▶ The task
Reproduce all entries precisely as they are written.

[Stored items]

********

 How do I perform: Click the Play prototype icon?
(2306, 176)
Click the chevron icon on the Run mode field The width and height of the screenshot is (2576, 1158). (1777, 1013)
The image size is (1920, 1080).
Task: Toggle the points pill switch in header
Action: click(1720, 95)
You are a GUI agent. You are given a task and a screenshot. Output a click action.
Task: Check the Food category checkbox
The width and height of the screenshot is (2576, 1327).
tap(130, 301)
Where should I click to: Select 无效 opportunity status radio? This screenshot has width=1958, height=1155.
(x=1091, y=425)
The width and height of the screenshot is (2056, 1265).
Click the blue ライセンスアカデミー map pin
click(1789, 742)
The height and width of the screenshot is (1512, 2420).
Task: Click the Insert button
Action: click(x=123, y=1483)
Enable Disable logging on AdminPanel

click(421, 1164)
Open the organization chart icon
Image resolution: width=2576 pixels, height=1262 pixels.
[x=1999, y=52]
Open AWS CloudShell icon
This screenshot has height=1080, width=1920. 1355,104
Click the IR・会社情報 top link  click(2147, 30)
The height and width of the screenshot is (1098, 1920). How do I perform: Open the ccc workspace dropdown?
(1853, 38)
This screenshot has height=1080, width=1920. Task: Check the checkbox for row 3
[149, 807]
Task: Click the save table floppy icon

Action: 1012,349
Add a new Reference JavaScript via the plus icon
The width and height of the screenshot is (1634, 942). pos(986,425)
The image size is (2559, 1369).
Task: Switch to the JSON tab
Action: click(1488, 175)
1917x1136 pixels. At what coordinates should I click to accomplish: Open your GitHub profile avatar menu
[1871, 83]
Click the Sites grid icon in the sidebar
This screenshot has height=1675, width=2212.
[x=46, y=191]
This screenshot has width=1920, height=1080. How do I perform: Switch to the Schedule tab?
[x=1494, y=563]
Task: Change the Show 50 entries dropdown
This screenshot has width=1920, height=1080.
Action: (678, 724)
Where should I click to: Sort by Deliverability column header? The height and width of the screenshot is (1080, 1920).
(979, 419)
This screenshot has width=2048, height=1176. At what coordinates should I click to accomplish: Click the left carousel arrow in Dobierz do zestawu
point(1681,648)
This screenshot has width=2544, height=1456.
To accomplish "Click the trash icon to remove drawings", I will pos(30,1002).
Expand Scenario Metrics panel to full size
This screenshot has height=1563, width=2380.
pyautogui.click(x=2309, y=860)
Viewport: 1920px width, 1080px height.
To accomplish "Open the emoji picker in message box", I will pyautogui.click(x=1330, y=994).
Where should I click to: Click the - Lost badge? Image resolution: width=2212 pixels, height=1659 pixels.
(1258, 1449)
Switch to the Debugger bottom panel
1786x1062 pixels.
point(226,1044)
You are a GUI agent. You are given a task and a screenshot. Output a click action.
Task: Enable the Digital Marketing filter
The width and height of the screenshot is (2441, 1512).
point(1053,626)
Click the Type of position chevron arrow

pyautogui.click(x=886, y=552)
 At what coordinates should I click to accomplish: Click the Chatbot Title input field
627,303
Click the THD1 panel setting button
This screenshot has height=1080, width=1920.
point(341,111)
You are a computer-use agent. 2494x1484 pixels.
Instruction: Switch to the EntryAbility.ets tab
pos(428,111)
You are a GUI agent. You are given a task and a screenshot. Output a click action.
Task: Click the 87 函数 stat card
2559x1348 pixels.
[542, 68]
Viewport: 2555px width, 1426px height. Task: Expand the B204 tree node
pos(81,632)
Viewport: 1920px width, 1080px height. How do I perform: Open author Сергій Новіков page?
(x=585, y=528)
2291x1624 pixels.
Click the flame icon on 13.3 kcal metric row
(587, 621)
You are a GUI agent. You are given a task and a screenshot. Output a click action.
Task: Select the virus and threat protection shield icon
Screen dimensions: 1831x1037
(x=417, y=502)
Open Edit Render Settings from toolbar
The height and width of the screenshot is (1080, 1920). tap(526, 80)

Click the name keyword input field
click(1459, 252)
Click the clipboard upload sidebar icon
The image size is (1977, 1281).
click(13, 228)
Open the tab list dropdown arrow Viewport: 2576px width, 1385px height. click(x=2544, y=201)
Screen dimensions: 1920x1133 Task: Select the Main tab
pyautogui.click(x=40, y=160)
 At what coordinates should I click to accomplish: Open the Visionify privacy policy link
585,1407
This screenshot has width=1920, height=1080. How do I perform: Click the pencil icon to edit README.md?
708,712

********

▶ Response area
 How do I perform: Click the Play prototype icon?
(2306, 176)
Click the chevron icon on the Run mode field The width and height of the screenshot is (2576, 1158). (1777, 1013)
The image size is (1920, 1080).
Task: Toggle the points pill switch in header
Action: click(1720, 95)
You are a GUI agent. You are given a task and a screenshot. Output a click action.
Task: Check the Food category checkbox
The width and height of the screenshot is (2576, 1327).
tap(130, 301)
Where should I click to: Select 无效 opportunity status radio? This screenshot has width=1958, height=1155.
(x=1091, y=425)
The width and height of the screenshot is (2056, 1265).
Click the blue ライセンスアカデミー map pin
click(1789, 742)
The height and width of the screenshot is (1512, 2420).
Task: Click the Insert button
Action: click(x=123, y=1483)
Enable Disable logging on AdminPanel

click(421, 1164)
Open the organization chart icon
Image resolution: width=2576 pixels, height=1262 pixels.
[x=1999, y=52]
Open AWS CloudShell icon
This screenshot has height=1080, width=1920. 1355,104
Click the IR・会社情報 top link  click(2147, 30)
The height and width of the screenshot is (1098, 1920). How do I perform: Open the ccc workspace dropdown?
(1853, 38)
This screenshot has height=1080, width=1920. Task: Check the checkbox for row 3
[149, 807]
Task: Click the save table floppy icon

Action: 1012,349
Add a new Reference JavaScript via the plus icon
The width and height of the screenshot is (1634, 942). pos(986,425)
The image size is (2559, 1369).
Task: Switch to the JSON tab
Action: click(1488, 175)
1917x1136 pixels. At what coordinates should I click to accomplish: Open your GitHub profile avatar menu
[1871, 83]
Click the Sites grid icon in the sidebar
This screenshot has height=1675, width=2212.
[x=46, y=191]
This screenshot has width=1920, height=1080. How do I perform: Switch to the Schedule tab?
[x=1494, y=563]
Task: Change the Show 50 entries dropdown
This screenshot has width=1920, height=1080.
Action: (678, 724)
Where should I click to: Sort by Deliverability column header? The height and width of the screenshot is (1080, 1920).
(979, 419)
This screenshot has width=2048, height=1176. At what coordinates should I click to accomplish: Click the left carousel arrow in Dobierz do zestawu
point(1681,648)
This screenshot has width=2544, height=1456.
To accomplish "Click the trash icon to remove drawings", I will pos(30,1002).
Expand Scenario Metrics panel to full size
This screenshot has height=1563, width=2380.
pyautogui.click(x=2309, y=860)
Viewport: 1920px width, 1080px height.
To accomplish "Open the emoji picker in message box", I will pyautogui.click(x=1330, y=994).
Where should I click to: Click the - Lost badge? Image resolution: width=2212 pixels, height=1659 pixels.
(1258, 1449)
Switch to the Debugger bottom panel
1786x1062 pixels.
point(226,1044)
You are a GUI agent. You are given a task and a screenshot. Output a click action.
Task: Enable the Digital Marketing filter
The width and height of the screenshot is (2441, 1512).
point(1053,626)
Click the Type of position chevron arrow

pyautogui.click(x=886, y=552)
 At what coordinates should I click to accomplish: Click the Chatbot Title input field
627,303
Click the THD1 panel setting button
This screenshot has height=1080, width=1920.
point(341,111)
You are a computer-use agent. 2494x1484 pixels.
Instruction: Switch to the EntryAbility.ets tab
pos(428,111)
You are a GUI agent. You are given a task and a screenshot. Output a click action.
Task: Click the 87 函数 stat card
2559x1348 pixels.
[542, 68]
Viewport: 2555px width, 1426px height. Task: Expand the B204 tree node
pos(81,632)
Viewport: 1920px width, 1080px height. How do I perform: Open author Сергій Новіков page?
(x=585, y=528)
2291x1624 pixels.
Click the flame icon on 13.3 kcal metric row
(587, 621)
You are a GUI agent. You are given a task and a screenshot. Output a click action.
Task: Select the virus and threat protection shield icon
Screen dimensions: 1831x1037
(x=417, y=502)
Open Edit Render Settings from toolbar
The height and width of the screenshot is (1080, 1920). tap(526, 80)

Click the name keyword input field
click(1459, 252)
Click the clipboard upload sidebar icon
The image size is (1977, 1281).
click(13, 228)
Open the tab list dropdown arrow Viewport: 2576px width, 1385px height. click(x=2544, y=201)
Screen dimensions: 1920x1133 Task: Select the Main tab
pyautogui.click(x=40, y=160)
 At what coordinates should I click to accomplish: Open the Visionify privacy policy link
585,1407
This screenshot has width=1920, height=1080. How do I perform: Click the pencil icon to edit README.md?
708,712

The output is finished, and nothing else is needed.